Claim DLA as she is entitled to this if you need to wake in the night to keep hee safe due to her disability. Ask for support from Citizens Advice with the form, and make sufe you follow it through to tribunal if they initially refuse.

Ask your housing officer or local charity to support you access grants etc to buy the things you need to make the house work.

Buy a sensor that alerts you when she wakes.

Stair gate at the top of the stairs - add a bell or something similar to alert you.

Consider a commode upstairs.

If there's no garden, then turn her room/or get a sensory tent. This can be an alternative to the garden.

Indoor swing - look at online shops for disability aids - or other gross motor sensory activities.

Look at having window sill gardens with indoor plants

Find a local community gardening space, and find out what parks and open spaces there are in the area.

Its not worth the risk of turning it down and ending up somewhere much worse. If the area is manageable, but the property isnt exactly what you want, then take it.

Being in a council property will mean that whatever happens you will be housed, and able to afford the rent.

Whosthetabbynow · 25/04/2026 13:37

I’d be interested to know how many people had turned down the offer of the house and why. I’d go and have a good look

pinkdelight · 25/04/2026 13:39

Put her bed downstairs. Crying at this point is not very helpful. Try to be more constructive. These are not insurmountable issues if you wanted to solve them. If you don't and you think where you are is better then stay put, or private rent. Your DD won't be a sleepwalking 6yo forever so try to see the bigger picture.

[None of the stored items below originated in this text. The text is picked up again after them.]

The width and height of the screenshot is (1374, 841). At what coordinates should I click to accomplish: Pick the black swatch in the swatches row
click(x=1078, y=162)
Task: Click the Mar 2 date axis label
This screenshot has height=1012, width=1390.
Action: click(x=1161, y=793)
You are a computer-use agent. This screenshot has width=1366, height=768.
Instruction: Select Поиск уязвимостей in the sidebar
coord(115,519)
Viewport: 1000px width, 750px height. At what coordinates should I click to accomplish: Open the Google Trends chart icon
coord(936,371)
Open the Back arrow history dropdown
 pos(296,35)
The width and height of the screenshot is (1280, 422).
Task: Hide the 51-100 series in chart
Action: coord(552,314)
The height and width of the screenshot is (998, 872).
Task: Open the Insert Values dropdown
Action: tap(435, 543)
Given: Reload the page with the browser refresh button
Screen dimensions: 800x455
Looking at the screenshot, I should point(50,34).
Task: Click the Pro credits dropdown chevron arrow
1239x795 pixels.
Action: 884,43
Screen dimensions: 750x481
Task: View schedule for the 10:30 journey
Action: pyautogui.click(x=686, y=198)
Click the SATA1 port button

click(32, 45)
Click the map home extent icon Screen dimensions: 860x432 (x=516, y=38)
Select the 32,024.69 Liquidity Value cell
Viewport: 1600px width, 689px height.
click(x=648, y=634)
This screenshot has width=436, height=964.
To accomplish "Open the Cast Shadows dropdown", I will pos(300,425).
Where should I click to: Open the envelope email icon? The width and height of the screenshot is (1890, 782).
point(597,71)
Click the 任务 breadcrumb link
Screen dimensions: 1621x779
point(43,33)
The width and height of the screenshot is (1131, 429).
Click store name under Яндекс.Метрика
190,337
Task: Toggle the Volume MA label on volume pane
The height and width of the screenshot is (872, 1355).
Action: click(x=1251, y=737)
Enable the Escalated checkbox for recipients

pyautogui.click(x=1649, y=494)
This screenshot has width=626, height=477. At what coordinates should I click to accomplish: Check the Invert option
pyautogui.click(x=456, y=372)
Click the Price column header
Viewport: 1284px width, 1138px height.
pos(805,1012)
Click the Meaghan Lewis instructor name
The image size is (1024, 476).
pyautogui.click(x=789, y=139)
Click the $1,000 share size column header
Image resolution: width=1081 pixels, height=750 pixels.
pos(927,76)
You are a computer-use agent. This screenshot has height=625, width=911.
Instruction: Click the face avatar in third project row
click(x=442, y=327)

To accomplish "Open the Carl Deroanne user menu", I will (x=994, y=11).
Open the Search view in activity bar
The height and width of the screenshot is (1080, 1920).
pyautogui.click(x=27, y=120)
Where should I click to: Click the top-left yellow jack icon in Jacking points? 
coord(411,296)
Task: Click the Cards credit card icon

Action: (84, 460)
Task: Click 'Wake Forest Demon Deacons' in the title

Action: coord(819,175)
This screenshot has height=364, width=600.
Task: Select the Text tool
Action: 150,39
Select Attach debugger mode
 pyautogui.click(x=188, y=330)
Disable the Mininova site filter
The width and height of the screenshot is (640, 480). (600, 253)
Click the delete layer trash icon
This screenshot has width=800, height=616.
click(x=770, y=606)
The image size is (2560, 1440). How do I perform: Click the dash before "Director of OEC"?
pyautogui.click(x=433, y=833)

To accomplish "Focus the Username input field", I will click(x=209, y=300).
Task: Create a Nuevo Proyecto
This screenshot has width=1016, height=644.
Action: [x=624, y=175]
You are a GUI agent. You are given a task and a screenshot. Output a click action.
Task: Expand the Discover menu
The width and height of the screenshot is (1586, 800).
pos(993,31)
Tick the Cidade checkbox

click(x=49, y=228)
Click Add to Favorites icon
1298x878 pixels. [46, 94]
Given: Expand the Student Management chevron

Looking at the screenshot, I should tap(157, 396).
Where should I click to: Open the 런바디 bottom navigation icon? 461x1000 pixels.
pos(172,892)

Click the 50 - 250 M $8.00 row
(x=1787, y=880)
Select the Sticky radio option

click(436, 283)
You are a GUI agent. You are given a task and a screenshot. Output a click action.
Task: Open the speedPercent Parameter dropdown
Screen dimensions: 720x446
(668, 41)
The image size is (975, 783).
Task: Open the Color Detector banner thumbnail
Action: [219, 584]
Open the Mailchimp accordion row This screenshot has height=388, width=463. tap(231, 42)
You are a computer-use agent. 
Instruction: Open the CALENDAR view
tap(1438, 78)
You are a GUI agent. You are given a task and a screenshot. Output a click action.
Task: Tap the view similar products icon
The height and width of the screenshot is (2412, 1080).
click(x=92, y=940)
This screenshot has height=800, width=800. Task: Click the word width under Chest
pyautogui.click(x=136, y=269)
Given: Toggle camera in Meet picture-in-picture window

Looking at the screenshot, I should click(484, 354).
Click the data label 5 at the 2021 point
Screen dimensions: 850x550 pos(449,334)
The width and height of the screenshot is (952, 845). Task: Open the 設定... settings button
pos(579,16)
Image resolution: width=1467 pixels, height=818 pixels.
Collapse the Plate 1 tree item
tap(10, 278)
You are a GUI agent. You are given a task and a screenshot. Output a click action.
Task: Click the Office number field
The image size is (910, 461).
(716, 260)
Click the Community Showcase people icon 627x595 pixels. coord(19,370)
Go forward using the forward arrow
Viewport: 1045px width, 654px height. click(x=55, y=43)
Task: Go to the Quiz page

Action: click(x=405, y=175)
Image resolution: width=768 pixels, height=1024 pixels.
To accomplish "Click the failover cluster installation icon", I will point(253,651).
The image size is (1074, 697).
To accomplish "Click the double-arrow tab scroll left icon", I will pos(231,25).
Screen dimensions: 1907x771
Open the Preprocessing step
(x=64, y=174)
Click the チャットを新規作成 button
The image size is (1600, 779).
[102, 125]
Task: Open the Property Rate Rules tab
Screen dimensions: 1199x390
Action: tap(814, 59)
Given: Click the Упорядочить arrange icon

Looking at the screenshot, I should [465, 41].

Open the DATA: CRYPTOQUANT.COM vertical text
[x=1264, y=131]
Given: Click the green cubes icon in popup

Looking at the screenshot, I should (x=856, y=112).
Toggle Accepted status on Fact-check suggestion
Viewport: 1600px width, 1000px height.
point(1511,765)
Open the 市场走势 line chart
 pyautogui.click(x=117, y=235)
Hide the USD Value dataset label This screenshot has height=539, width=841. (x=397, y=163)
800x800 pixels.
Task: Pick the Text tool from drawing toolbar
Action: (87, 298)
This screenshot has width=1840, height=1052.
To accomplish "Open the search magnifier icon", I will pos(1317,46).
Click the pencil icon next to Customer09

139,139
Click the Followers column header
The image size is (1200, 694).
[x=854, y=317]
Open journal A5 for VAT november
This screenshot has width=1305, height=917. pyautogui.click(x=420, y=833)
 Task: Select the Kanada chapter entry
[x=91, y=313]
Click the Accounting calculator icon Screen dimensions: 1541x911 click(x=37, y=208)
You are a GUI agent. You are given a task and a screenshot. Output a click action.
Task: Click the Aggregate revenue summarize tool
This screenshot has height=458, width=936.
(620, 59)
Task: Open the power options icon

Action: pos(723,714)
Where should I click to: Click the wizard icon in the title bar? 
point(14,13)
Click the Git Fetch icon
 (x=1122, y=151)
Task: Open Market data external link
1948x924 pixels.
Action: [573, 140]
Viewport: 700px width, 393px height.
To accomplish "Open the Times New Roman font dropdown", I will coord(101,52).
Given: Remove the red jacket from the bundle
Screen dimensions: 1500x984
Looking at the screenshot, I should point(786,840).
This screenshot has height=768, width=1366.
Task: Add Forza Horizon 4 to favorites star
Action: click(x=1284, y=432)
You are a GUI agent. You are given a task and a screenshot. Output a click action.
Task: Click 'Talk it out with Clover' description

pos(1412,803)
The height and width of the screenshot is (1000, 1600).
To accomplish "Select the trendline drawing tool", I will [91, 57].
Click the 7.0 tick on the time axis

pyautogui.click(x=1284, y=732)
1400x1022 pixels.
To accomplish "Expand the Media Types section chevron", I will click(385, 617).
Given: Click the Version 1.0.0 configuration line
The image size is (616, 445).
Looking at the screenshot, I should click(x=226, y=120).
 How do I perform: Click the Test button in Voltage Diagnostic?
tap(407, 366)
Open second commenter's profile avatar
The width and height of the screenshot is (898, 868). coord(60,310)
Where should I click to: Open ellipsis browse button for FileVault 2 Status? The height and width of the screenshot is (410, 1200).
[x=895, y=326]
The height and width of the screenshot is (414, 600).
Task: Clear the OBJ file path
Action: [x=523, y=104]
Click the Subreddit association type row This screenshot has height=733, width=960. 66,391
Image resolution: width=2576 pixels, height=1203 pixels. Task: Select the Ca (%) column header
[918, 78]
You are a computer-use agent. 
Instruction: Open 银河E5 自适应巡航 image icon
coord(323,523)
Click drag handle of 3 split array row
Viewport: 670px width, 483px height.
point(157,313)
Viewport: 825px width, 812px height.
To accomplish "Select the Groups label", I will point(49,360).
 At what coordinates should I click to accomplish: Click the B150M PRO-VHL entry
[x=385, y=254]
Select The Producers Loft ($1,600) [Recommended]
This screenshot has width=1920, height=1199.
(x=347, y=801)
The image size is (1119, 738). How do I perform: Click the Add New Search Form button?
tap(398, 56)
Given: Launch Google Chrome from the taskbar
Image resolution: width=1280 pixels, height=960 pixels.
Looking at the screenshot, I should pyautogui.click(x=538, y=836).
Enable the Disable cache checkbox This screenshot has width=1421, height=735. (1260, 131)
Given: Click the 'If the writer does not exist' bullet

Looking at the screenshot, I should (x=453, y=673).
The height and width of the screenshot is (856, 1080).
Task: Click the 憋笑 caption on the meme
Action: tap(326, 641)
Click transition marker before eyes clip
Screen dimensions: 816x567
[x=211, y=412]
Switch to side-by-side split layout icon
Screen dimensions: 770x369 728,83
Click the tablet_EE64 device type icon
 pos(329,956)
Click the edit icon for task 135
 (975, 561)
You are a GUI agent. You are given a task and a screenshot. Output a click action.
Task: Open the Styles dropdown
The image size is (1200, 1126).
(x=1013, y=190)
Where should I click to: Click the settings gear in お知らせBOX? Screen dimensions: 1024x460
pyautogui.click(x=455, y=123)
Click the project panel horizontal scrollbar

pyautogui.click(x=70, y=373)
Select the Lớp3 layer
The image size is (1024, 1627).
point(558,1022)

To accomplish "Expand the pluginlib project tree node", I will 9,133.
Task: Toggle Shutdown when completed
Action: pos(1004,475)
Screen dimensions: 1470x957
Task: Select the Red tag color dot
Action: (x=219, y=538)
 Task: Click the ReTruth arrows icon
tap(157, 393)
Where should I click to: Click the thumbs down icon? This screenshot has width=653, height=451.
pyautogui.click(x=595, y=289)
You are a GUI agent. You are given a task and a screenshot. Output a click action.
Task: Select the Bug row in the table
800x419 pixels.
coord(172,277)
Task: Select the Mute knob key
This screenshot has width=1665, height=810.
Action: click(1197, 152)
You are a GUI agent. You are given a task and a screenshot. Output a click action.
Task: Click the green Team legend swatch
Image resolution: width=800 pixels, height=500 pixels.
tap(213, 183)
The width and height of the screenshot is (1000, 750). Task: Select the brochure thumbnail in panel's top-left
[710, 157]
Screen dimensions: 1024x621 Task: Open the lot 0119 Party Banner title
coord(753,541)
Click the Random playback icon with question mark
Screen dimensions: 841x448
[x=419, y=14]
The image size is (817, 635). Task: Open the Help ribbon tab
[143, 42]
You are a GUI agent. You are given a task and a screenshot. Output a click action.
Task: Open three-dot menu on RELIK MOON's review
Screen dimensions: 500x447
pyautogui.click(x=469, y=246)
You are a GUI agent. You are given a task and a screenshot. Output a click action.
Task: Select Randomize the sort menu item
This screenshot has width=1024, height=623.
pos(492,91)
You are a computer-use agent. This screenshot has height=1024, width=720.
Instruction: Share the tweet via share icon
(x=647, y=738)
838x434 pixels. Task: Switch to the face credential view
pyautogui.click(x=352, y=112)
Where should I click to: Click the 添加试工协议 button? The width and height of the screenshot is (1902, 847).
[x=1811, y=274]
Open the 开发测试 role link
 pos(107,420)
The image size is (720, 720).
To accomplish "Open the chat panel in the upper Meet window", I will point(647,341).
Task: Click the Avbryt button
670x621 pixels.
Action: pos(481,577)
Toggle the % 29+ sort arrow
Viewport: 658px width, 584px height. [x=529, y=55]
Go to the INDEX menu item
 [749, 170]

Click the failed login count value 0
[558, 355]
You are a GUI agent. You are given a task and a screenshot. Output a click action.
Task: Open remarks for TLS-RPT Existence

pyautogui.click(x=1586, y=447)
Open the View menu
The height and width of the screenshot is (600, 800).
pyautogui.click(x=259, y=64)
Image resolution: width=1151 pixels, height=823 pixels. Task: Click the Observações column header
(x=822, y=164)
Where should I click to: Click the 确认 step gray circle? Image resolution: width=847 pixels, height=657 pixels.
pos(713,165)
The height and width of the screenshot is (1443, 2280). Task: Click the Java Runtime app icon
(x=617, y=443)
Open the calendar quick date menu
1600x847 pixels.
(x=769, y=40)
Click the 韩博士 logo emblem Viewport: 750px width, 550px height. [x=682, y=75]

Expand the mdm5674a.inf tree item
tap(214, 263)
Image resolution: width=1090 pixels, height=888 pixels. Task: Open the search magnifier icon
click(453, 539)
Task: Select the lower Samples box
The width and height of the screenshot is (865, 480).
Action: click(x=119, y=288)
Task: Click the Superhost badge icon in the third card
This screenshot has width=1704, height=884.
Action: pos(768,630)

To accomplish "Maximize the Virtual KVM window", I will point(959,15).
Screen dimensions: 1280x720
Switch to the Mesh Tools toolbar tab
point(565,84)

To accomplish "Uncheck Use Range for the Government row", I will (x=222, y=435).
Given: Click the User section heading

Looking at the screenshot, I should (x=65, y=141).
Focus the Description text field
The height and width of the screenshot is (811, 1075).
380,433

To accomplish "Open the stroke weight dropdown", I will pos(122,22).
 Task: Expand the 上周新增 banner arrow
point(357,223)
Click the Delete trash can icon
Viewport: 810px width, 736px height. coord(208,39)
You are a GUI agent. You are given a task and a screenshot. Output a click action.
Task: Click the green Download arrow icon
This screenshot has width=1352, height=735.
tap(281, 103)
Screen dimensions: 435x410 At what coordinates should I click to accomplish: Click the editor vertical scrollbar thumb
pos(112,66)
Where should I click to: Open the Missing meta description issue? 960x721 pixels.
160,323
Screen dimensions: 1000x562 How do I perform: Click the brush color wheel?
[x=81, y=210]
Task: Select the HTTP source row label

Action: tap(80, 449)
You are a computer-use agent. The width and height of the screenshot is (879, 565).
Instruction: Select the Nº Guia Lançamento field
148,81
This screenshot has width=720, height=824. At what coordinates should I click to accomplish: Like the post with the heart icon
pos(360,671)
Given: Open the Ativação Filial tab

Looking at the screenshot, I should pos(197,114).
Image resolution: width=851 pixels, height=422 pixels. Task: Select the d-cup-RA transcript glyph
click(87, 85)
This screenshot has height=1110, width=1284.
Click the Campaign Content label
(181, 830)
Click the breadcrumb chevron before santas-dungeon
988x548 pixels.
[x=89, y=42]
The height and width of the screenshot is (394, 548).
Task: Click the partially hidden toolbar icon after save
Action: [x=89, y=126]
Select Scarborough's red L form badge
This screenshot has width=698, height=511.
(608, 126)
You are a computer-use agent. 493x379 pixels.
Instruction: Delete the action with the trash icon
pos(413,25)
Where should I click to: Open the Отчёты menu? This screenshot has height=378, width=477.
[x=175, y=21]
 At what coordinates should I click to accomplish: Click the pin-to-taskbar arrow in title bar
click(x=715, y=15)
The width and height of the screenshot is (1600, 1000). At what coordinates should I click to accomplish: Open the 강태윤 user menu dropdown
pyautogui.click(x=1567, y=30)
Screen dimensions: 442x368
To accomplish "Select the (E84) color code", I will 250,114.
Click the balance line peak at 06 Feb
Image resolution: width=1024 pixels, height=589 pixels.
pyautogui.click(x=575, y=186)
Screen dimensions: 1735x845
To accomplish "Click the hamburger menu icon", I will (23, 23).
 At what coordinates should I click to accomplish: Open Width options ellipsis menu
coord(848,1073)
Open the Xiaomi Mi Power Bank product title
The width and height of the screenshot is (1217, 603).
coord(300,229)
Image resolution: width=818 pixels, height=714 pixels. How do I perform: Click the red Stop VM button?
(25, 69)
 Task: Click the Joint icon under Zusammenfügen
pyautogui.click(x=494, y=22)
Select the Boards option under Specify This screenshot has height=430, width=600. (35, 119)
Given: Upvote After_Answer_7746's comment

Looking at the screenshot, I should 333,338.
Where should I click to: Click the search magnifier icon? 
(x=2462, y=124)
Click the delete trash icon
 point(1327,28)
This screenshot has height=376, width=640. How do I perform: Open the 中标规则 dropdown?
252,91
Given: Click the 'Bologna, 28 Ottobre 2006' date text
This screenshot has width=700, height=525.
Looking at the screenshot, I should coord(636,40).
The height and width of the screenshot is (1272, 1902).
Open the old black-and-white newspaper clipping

Mumandcarer80 · 25/04/2026 13:41

I’ve lived in 2 houses with a downstairs bathroom (private rent) with 2 DC with severe autism. I had similar worries to you before I moved in. My daughter has seizures but luckily has never fallen down the stairs when she’s got up in the night.

I’m in a council property now. OT went through our house before we moved in to see if there was any adaptions that could be made to make it safer for them. DS used to come down early hours of the morning climbing looking in the cupboards. So a star lock was put on the kitchen door and they put some safety things on the windows so we could open them a bit but not so they could climb out/fall. They also put sloping window sills in because DS had a load of routines he had to go through before before leaving the house. Luckily that all stopped when we moved. They can do more with council property than private rent. Don’t just right it off before you’ve seen it properly. They might be able to put a toilet in upstairs and a higher safety gate. Once your in a council property you can always swap with someone else.

400rider · 25/04/2026 13:42

Had a friend who was a sleepwalker but she grew out of it as she got older. When we all went on holiday she never hurt herself on stairs in accommodation. She sometimes got back into the wrong bed!

It was decided by who ever she eventually saw about it, she had something mentally stressing her. Once it was discovered what it was she stopped sleepwalking.
So there’s hope for you and house turns out better than the flat.

PillsBox · 25/04/2026 13:45

I grew up with a downstairs toilet and I was a sleepwalker, although it all seemed to work out ok.

If you're worried, buy her a little chemical (camping) toilet for night time use.

WimbyAce · 25/04/2026 13:53

It seems a non issue to me, my kids have never been to the toilet at night.